*Task goal*
Using the material that follows, output exactly the lines from the one containing "Click the CIBC profile avatar logo" through the one containing "Given: Tap the AKI price 0.008761", with both ends kept.

*Record extracts*
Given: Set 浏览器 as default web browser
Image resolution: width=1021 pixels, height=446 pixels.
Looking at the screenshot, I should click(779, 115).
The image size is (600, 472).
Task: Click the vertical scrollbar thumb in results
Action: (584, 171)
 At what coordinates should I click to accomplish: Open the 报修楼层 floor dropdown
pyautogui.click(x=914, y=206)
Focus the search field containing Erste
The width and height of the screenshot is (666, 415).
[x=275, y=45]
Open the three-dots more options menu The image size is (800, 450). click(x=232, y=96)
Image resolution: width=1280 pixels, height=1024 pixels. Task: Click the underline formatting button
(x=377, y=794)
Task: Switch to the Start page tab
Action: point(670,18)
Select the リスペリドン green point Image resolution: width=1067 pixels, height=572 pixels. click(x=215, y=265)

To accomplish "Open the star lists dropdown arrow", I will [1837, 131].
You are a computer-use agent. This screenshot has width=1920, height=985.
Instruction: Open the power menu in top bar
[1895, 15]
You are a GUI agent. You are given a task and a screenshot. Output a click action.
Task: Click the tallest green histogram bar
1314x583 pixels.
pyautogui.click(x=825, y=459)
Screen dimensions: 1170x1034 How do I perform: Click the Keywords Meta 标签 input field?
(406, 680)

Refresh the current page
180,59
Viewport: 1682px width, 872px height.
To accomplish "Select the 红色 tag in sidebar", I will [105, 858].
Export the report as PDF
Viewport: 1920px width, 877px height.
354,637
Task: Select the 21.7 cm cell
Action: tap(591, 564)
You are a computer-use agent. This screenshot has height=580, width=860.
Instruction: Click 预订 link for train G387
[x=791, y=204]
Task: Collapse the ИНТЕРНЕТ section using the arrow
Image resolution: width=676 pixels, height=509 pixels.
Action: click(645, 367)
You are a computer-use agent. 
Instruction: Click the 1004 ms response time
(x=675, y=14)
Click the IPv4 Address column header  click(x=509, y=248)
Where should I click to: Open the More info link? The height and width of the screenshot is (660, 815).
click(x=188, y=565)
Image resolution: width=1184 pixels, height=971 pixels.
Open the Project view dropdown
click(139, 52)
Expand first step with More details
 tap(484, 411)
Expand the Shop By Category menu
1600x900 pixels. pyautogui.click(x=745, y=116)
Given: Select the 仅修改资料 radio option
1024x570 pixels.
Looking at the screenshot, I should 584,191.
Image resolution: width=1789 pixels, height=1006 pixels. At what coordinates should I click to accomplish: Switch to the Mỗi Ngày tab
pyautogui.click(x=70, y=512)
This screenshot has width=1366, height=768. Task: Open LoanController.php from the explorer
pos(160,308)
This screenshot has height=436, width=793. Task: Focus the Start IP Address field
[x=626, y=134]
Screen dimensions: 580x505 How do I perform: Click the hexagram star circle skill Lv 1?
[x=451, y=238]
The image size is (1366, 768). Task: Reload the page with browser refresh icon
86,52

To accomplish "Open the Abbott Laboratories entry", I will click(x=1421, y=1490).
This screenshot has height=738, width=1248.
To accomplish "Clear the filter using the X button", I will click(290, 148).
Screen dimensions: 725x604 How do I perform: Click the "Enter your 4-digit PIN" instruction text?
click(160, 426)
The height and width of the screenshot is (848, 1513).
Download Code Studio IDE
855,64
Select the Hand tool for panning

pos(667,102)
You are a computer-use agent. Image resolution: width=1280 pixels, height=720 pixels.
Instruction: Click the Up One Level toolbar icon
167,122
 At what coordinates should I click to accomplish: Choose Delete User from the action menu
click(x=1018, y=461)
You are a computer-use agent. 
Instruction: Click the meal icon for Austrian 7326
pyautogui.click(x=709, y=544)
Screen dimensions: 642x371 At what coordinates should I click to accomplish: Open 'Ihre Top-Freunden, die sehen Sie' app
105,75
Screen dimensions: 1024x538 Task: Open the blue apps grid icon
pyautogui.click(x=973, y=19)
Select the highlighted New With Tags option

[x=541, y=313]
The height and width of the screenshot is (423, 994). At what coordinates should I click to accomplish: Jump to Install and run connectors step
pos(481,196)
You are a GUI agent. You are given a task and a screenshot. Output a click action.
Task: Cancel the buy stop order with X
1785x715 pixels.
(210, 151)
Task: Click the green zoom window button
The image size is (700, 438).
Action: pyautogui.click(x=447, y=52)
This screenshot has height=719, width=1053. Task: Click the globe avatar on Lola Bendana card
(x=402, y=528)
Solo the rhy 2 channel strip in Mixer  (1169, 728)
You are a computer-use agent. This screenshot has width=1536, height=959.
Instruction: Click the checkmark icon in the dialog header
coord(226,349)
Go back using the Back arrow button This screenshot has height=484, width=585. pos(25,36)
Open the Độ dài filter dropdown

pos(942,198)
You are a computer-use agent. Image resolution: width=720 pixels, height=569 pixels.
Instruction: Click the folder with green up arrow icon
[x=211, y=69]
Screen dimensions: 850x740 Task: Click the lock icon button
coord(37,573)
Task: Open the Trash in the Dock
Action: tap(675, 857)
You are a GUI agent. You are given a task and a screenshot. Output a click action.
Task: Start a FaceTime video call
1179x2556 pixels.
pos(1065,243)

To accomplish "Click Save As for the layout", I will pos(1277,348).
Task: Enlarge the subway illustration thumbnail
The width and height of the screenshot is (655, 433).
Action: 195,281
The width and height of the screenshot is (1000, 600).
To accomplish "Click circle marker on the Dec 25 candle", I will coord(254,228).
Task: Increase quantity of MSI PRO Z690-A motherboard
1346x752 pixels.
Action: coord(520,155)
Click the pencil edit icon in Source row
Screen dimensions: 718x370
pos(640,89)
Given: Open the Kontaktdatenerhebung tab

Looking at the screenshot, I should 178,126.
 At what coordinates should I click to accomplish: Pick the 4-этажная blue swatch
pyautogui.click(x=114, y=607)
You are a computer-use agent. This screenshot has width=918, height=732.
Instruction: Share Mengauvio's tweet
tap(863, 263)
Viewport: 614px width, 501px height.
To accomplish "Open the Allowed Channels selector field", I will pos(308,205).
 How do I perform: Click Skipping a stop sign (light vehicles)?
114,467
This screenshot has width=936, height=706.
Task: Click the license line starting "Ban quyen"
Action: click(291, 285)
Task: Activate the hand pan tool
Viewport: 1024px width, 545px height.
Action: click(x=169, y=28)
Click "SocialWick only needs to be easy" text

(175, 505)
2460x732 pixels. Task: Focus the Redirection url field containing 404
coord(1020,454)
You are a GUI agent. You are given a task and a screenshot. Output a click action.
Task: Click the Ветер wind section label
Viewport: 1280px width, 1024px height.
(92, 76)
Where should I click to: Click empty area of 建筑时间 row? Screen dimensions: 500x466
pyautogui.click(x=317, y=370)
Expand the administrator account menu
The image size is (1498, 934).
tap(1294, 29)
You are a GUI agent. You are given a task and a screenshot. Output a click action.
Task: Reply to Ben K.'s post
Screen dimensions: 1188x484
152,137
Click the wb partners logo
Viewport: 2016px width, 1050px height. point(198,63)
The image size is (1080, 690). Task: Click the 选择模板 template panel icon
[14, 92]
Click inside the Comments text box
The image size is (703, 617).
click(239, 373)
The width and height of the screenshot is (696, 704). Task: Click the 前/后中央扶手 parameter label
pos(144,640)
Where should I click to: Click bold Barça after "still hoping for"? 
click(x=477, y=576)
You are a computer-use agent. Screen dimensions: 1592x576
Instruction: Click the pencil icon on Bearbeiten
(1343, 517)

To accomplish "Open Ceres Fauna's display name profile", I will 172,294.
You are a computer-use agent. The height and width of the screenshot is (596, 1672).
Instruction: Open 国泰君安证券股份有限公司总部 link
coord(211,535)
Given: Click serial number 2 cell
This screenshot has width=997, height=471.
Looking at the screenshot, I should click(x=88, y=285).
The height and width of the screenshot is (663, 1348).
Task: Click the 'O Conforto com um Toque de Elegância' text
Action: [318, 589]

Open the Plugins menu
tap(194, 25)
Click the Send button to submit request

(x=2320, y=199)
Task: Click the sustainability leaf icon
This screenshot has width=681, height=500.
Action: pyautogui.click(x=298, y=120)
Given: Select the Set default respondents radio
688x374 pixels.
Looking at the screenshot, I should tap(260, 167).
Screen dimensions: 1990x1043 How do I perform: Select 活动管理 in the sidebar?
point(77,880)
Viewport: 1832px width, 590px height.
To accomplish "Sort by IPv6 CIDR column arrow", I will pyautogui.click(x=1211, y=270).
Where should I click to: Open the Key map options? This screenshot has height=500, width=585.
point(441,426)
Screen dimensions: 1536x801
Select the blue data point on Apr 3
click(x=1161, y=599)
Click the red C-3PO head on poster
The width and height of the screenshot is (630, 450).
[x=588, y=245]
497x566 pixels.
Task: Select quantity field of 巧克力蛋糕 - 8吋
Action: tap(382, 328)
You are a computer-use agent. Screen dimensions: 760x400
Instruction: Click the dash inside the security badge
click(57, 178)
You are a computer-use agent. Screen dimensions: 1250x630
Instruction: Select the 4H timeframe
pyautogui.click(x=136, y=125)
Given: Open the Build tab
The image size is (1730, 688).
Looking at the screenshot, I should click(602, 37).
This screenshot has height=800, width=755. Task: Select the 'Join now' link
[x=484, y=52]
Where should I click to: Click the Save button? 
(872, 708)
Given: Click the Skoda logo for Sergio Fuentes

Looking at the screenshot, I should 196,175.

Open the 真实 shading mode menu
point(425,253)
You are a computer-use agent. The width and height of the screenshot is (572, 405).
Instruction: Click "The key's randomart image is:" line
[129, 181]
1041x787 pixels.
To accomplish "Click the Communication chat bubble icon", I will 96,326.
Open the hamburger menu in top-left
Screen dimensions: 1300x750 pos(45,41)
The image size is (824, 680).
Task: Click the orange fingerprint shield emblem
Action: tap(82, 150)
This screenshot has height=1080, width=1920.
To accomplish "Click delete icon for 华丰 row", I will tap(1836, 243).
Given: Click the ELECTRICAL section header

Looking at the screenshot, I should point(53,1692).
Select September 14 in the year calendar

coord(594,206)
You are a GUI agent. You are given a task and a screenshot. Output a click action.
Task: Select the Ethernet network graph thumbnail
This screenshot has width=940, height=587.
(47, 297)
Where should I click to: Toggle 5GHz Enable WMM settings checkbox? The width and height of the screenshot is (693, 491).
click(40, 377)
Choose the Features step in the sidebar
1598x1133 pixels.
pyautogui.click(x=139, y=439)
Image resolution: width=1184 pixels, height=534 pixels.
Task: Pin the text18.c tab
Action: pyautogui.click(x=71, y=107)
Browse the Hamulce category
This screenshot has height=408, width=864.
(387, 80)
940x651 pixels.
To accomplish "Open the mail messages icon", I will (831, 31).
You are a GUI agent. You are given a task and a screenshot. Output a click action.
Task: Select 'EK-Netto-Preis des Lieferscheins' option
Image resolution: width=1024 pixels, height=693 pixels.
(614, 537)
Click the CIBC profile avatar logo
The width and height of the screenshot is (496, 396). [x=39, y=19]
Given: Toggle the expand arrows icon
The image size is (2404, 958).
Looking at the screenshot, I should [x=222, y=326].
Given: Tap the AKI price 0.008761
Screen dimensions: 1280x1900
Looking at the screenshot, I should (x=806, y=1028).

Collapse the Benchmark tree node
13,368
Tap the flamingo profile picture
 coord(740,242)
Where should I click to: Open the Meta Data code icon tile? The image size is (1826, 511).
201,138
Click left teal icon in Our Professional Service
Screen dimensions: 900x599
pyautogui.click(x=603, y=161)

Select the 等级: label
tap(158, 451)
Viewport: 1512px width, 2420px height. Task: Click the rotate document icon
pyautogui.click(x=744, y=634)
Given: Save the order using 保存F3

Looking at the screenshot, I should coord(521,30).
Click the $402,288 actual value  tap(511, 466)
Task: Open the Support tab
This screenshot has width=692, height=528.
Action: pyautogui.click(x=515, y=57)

*Reply to the task*
Click the CIBC profile avatar logo
The width and height of the screenshot is (496, 396). [x=39, y=19]
Given: Toggle the expand arrows icon
The image size is (2404, 958).
Looking at the screenshot, I should [x=222, y=326].
Given: Tap the AKI price 0.008761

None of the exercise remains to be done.